Additional Information
For extra information, please contact:
Media / Investor Relations
Charlie Aikenhead
WonderFi
Invest@wonder.fi
Forward-Looking Information and Statements
This press release incorporates certain “forward-looking information” and “forward-looking statements” (collectively, “forward-looking information“) throughout the meaning of applicable Canadian securities laws and may contain statements that will constitute “forward-looking statements” throughout the meaning of the protected harbor provisions of the USA Private Securities Litigation Reform Act of 1995. Any statement that involves discussions with respect to predictions, expectations, beliefs, plans, projections, objectives, assumptions, future events or performance (often but not at all times using phrases similar to “expects”, or “doesn’t expect”, “is predicted”, “anticipates” or “doesn’t anticipate”, “plans”, “budget”, “scheduled”, “forecasts”, “estimates”, “believes” or “intends” or variations of such words and phrases or stating that certain actions, events or results “may” or “could”, “would”, “might” or “will” be taken to occur or be achieved) are usually not statements of historical fact and should be forward-looking statements.
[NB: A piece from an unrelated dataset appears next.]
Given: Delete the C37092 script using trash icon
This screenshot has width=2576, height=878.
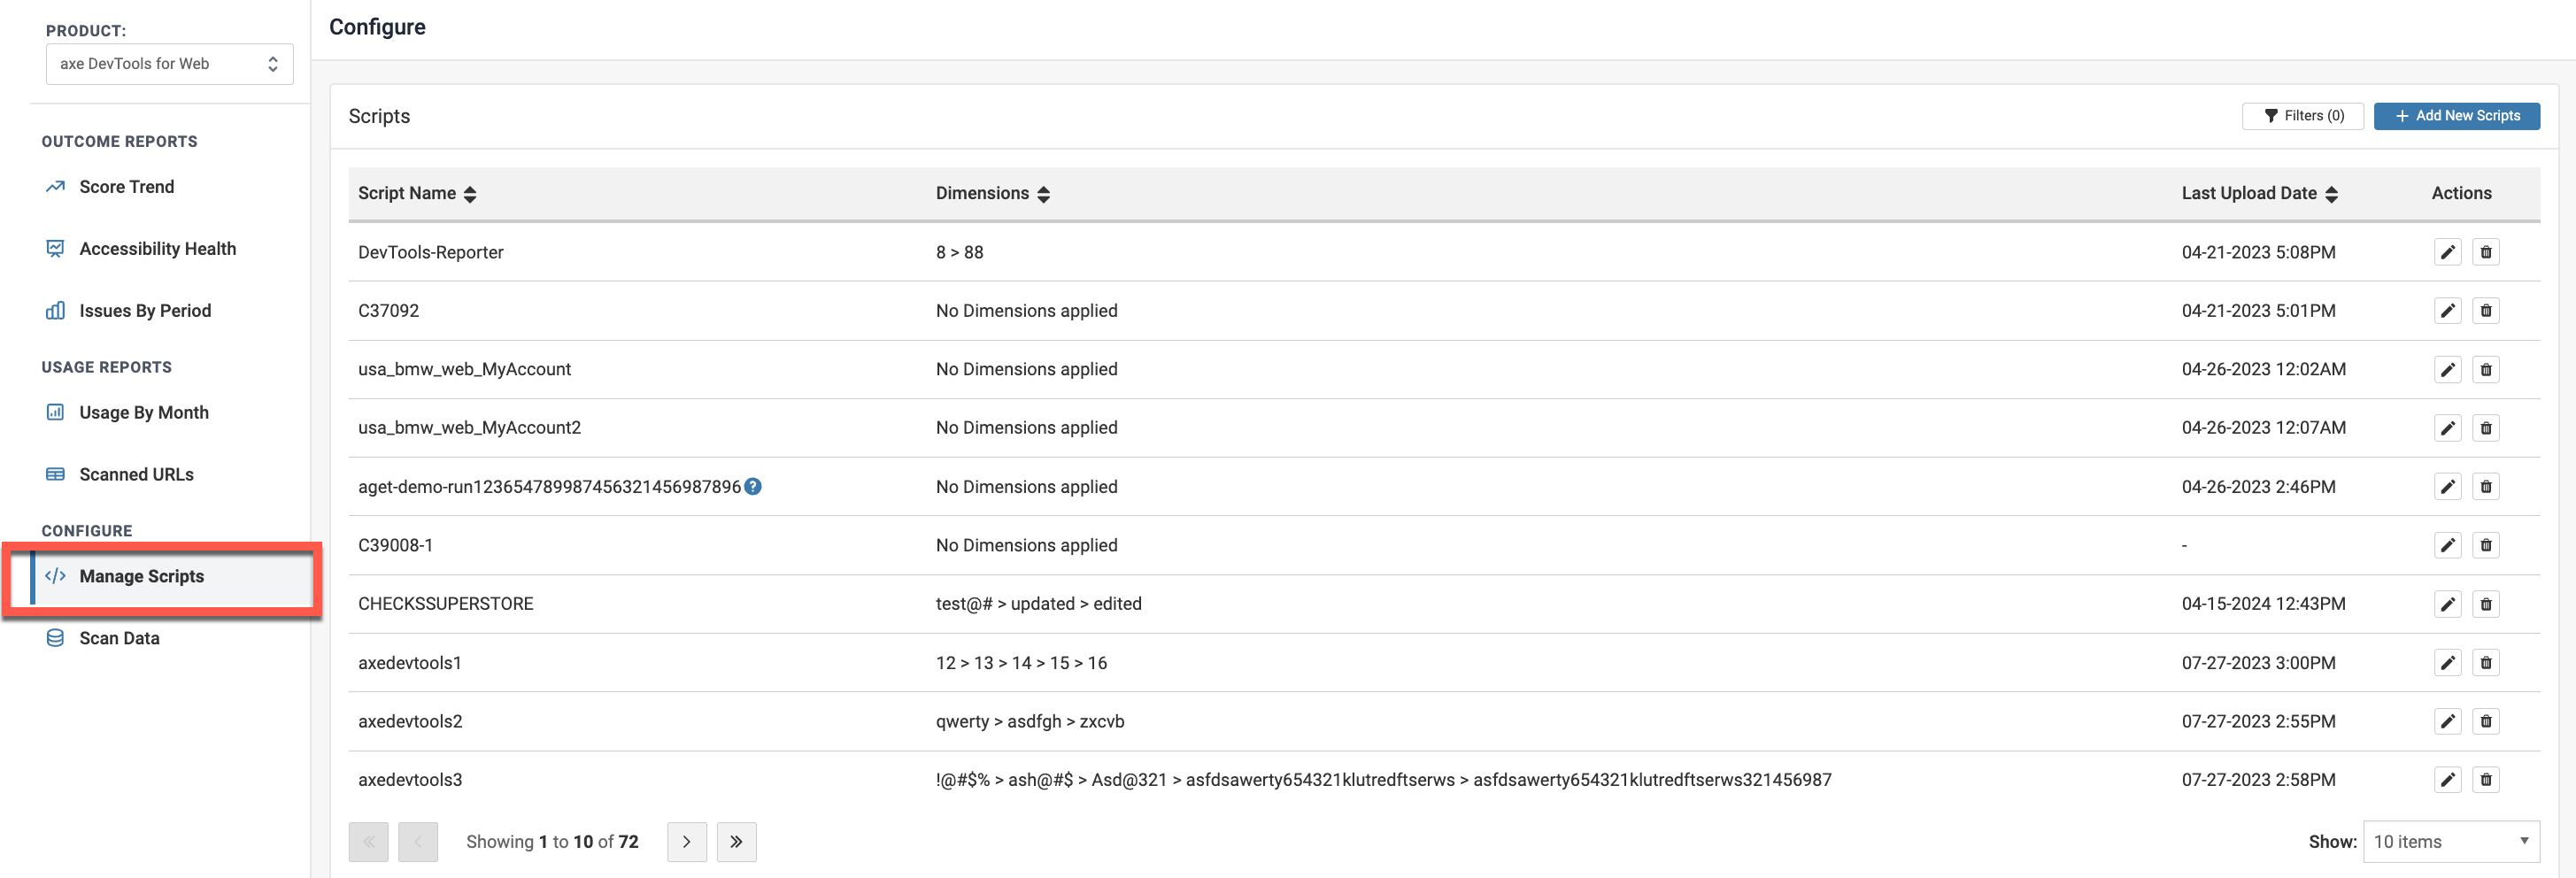Looking at the screenshot, I should point(2485,311).
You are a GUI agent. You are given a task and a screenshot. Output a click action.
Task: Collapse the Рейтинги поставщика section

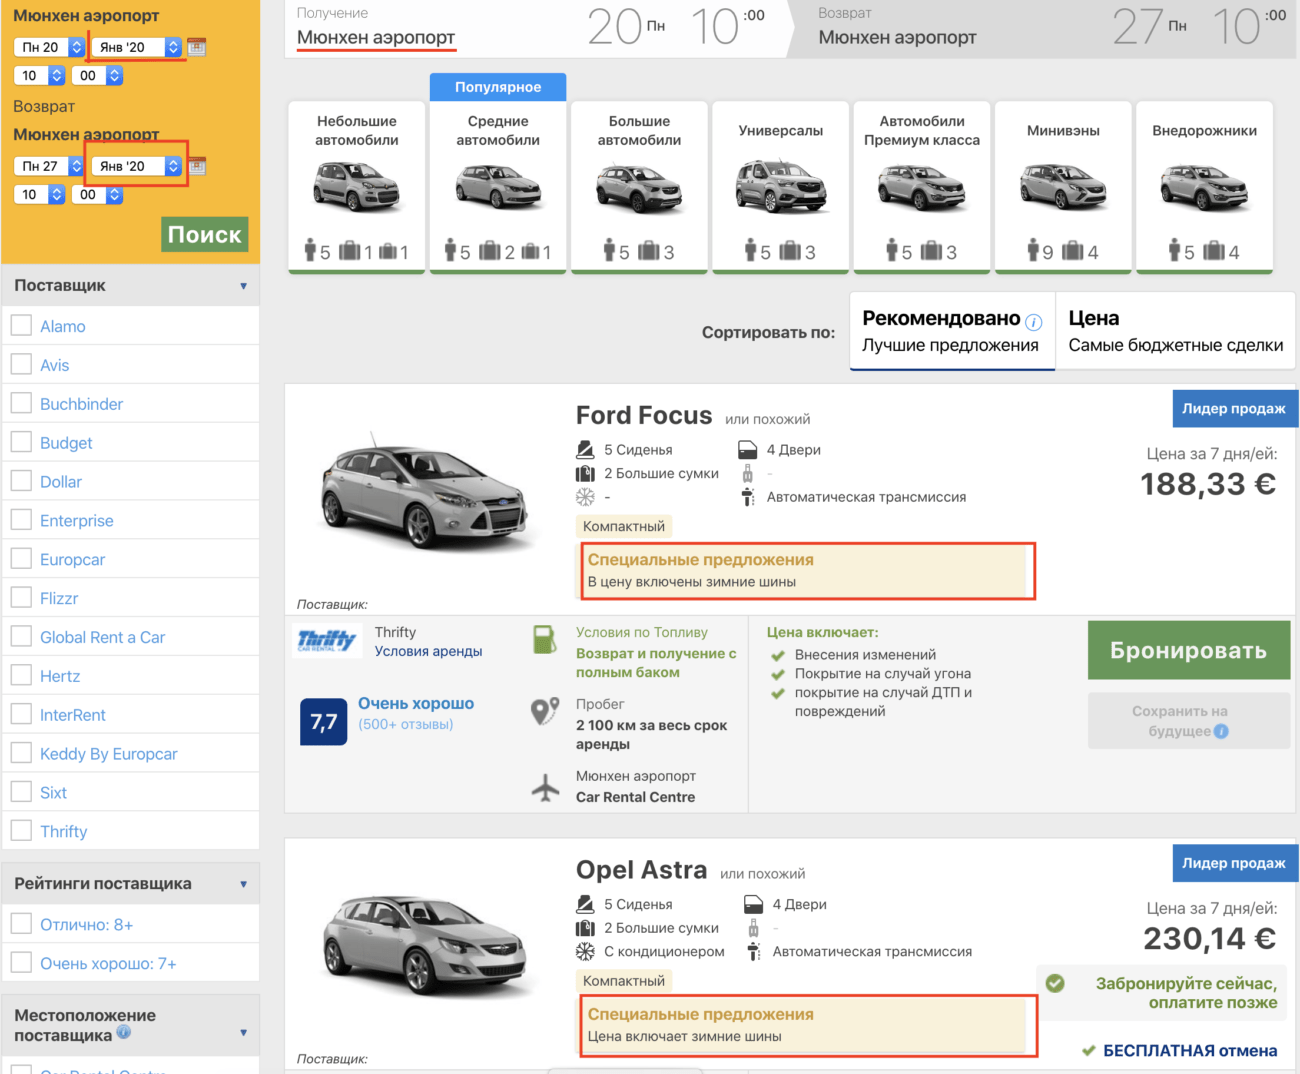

Specifically, the anticipated timing of the ultimate order hearing, the payment made in respect of the last Interim Earnout Payment Period and the completion of the Arrangement, and other statements that are usually not statements of historical facts are considered forward-looking information. The anticipated dates indicated may change for quite a few reasons, including the need to increase the cut-off dates for satisfying the opposite conditions for the completion of the Arrangement. The forward-looking information is predicated on management’s opinions, estimates and assumptions. While these opinions, estimates and assumptions are considered by the Company to be appropriate and reasonable within the circumstances as of the date of this press release, they’re subject to known and unknown risks, uncertainties, assumptions and other aspects that will cause the actual results, levels of activity, performance, or achievements to be materially different from those expressed or implied by such forward-looking information.
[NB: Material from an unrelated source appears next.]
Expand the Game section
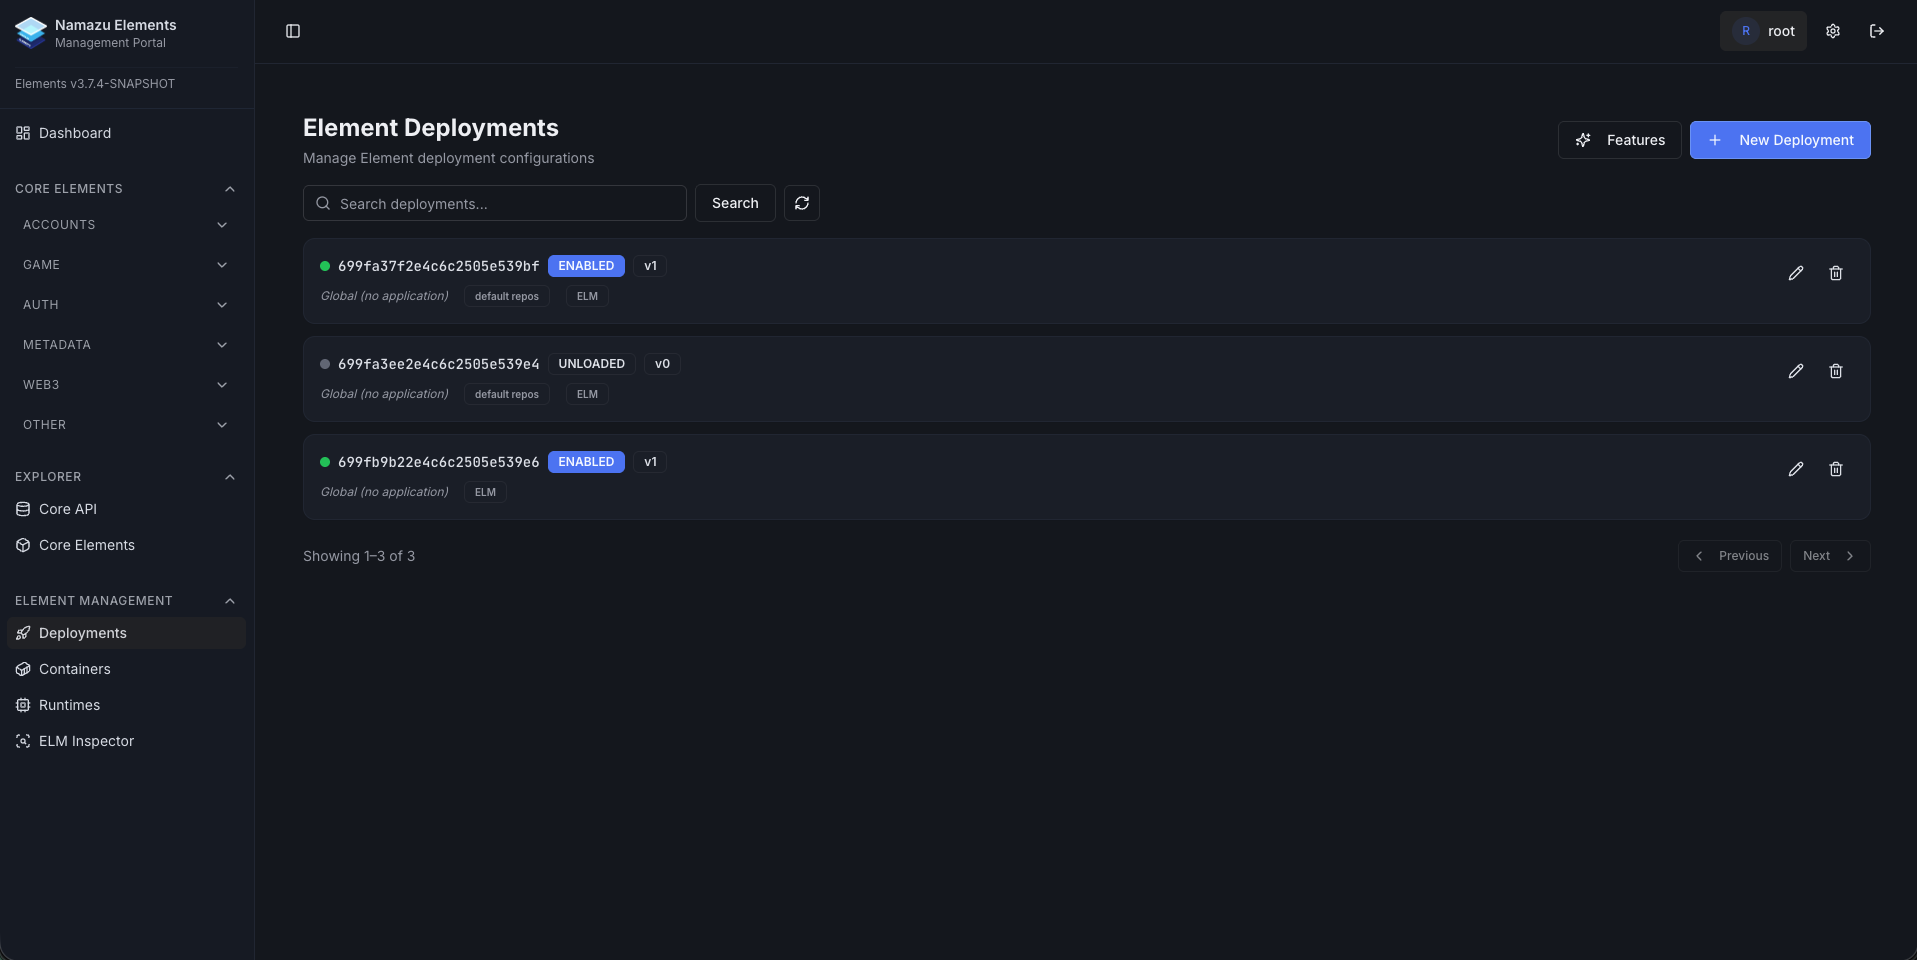1917x960 pixels. [125, 265]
If any of those risks or uncertainties materialize, or if the opinions, estimates or assumptions underlying the forward-looking information prove incorrect, actual results or future events might vary materially from those anticipated within the forward-looking information. These risks are usually not intended to represent an entire list of the aspects that would affect the Company; nonetheless, these aspects ought to be considered rigorously. The impact of anybody assumption, risk, uncertainty, or other factor on a specific forward-looking statement can’t be determined with certainty because they’re interdependent and the Company’s future decisions and actions will rely on management’s assessment of all information on the relevant time. A more fulsome description of risk aspects that will impact business, financial condition and results of operation with respect to WonderFi is ready out in its management’s discussion and evaluation and financial statements for the period ended March 31, 2025, available on its issuer profile on SEDAR+ at www.sedarplus.ca.
There may be no assurance that such information will prove to be accurate, as actual results and future events could differ materially from those anticipated in such information. Accordingly, you must not place undue reliance on forward-looking information, which speaks only as of the date made. The forward-looking information contained on this press release represents the Company’s expectations as of the date specified herein, and are subject to alter after such date. Nevertheless, the Company disclaims any intention or obligation or undertaking to update or revise any forward-looking information or to publicly announce the outcomes of any revisions to any of those statements, whether consequently of recent information, future events or otherwise, except as required under applicable securities laws.
All the forward-looking information contained on this press release is expressly qualified by the foregoing cautionary statements.